Workers in 21 states will see a rise in the minimum wage in the new year.
As 2022 begins, some states will enact pay bumps ranging from cents to dollars per hour.
Many of the increases will go into effect on Saturday, but New York’s is set to begin on Friday.
In New York and seven other states, the increases are part of scheduled raises in efforts to reach $15 minimum wages in the years to come. The additional states are California, Delaware, Illinois, Maryland, Massachusetts, New Jersey and Rhode Island, according to a report from payroll experts at Wolters Kluwer Legal & Regulatory US, a company that provides finance, compliance and regulatory information.
States also increased rates because of previously approved legislation or ballot initiatives, and other state-mandated wage increases — in places like Arizona, Colorado, Maine, Minnesota, Montana, Ohio, South Dakota, Vermont and Washington — are due to automatic cost-of-living adjustments that are based on inflation.
Missouri voters passed a proposition in 2018 that gradually increases the statewide minimum wage to $12 over five years. Michigan, New Mexico and Virginia adopted similar legislation with $12 goals.
Connecticut, Oregon, Florida and Nevada will also see minimum wage increases, which go into effect later in the new year.
Federal efforts to increase the minimum wage
The federal minimum wage will remain at $7.25, a rate that hasn’t moved since it began in 2009. The nearly 13-year period is the longest American workers have ever gone without a federally mandated bump in wages.
President Joe Biden and some progressive Democrats have previously advocated for a $15 federal minimum wage. By signing an executive order in April, Biden raised the minimum wage for federal contractors to $15. That increase will go into effect at the end of January.
However, attempts to bring a nationwide federal increase to fruition failed last February when the Senate parliamentarian ruled against including an increase in the minimum wage in the Covid relief bill. Independent Sen. Bernie Sanders of Vermont introduced an amendment in March to try to have the minimum wage increase included, following the Senate parliamentarian’s ruling. While its chances of passage were already slim given the narrowly divided Senate, eight Democrats voted against the amendment.
Sen. Joe Manchin of West Virginia, one of the Democrats who voted against the amendment, told CNN’s Jake Tapper at the time that he’d like to see the federal minimum wage increased to $11 and then “it should be indexed for inflation, so it never becomes a political football again.” Others who criticize raising the federal minimum wage argue that if employers must pay their workers $15 an hour, they’ll hire fewer workers — resulting in fewer jobs.
Advocates like Biden argue that a $15 wage would get “people above the poverty line.” The Congressional Budget Office estimated in 2019 that a $15 minimum wage “would move, on net, roughly 1.3 million people out of poverty.”

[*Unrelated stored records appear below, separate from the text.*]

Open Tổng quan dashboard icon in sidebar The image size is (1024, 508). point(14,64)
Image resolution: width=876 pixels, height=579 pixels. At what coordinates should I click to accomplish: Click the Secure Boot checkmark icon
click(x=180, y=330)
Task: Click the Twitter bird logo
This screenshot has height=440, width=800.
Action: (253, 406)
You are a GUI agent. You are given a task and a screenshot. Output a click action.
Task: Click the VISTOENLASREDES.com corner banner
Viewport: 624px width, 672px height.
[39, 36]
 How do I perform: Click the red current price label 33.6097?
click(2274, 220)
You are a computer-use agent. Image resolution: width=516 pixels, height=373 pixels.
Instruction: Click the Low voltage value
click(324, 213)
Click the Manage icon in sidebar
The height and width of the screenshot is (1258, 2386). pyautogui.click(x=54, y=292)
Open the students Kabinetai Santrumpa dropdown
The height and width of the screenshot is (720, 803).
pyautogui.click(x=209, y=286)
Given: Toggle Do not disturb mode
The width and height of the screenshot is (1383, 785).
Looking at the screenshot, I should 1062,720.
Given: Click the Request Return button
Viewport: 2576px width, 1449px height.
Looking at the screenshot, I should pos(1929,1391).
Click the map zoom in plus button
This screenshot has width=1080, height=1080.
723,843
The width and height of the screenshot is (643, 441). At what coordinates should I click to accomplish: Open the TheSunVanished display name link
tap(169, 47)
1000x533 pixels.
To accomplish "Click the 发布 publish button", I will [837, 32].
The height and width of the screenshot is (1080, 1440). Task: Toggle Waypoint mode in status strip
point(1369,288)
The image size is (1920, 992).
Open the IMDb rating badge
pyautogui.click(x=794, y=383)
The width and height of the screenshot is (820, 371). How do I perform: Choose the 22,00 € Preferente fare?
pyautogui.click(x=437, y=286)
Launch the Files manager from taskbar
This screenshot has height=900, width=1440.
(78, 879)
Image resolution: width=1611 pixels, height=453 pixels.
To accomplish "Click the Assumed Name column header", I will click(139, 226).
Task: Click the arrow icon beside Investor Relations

While federal legislation has been stagnant, some private companies have taken it upon themselves to increase their minimum wages. In September, Walmart raised its minimum wage to $12 per hour and Amazon hiked its average starting rate to $18.
In addition to the 21 states, individual cities and counties are implementing pay increases. Thirty-five cities and counties will see higher wages in the new year, according to the National Employment Law Project. In New York state, the $15 minimum wage applies only to certain places, including New York City, Long Island and Westchester County. And while Maryland is increasing its minimum wage to $12.50, Montgomery County, near Washington, DC, has already implemented a $15 minimum wage.